Programmatically disclosing a node in af:tree and af:treeTable
- by Frank Nimphius
A common developer requirement when working with af:tree or af:treeTable components is to programmatically disclose (expand) a specific node in the tree.
If the node to disclose is not a top level node, like a location in a LocationsView -> DepartmentsView -> EmployeesView hierarchy, you need to also disclose the node's parent node hierarchy for application users to see the fully expanded tree node structure. Working on ADF Code Corner sample #101, I wrote the following code lines that show a generic option for disclosing a tree node starting from a handle to the node to disclose.
The use case in ADF Coder Corner sample #101 is a drag and drop operation from a table component to a tree to relocate employees to a new department. The tree node that receives the drop is a department node contained in a location. In theory the location could be part of a country and so on to indicate the depth the tree may have. Based on this structure, the code below provides a generic solution to parse the current node parent nodes and its child nodes.
The drop event provided a rowKey for the tree node that received the drop. Like in af:table, the tree row key is not of type oracle.jbo.domain.Key but an implementation of java.util.List that contains the row keys. The JUCtrlHierBinding class in the ADF Binding layer that represents the ADF tree binding at runtime provides a method named findNodeByKeyPath that allows you to get a handle to the JUCtrlHierNodeBinding instance that represents a tree node in the binding layer.
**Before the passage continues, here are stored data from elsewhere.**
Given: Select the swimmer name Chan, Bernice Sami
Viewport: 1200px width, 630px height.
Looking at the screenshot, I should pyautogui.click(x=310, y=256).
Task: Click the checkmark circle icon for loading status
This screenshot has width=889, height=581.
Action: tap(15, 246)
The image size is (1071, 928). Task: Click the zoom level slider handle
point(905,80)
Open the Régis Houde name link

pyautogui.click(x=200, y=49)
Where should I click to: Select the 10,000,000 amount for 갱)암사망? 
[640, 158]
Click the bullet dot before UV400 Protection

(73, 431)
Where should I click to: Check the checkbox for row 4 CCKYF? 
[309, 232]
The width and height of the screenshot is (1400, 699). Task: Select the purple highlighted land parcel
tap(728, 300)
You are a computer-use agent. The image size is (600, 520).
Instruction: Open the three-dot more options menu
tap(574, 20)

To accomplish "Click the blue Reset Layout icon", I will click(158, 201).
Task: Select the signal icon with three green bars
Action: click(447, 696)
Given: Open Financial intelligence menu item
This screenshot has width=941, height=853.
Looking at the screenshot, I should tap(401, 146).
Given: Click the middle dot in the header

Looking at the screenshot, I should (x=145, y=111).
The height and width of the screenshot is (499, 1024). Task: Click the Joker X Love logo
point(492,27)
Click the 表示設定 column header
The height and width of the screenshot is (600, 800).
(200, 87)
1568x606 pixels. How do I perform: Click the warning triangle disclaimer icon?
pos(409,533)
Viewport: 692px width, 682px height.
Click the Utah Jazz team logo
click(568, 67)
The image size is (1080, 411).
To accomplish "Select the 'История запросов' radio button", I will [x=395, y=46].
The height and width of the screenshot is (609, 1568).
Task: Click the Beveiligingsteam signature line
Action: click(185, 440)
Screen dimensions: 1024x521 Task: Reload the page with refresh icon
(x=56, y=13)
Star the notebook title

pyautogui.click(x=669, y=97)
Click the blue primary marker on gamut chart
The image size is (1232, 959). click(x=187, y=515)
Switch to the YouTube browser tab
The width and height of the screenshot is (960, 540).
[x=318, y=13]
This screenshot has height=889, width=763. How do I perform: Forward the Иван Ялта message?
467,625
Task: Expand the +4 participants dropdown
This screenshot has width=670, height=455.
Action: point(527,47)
CollectionModel model = (CollectionModel) your_af_tree_reference.getValue();
JUCtrlHierBinding treeBinding = (JUCtrlHierBinding ) model.getWrappedData();
JUCtrlHierNodeBinding treeDropNode = treeBinding.findNodeByKeyPath(dropRowKey);
To disclose the tree node, you need to create a RowKeySet, which you do using the RowKeySetImpl class. Because the RowKeySet replaces any existing row key set in the tree, all other nodes are automatically closed.
RowKeySetImpl rksImpl = new RowKeySetImpl();
//the first key to add is the node that received the drop
//operation (departments).
rksImpl.add(dropRowKey);
Similar, from the tree binding, the root node can be obtained. The root node is the end of all parent node iteration and therefore important.
JUCtrlHierNodeBinding rootNode = treeBinding.getRootNodeBinding();
The following code obtains a reference to the hierarchy of parent nodes until the root node is found.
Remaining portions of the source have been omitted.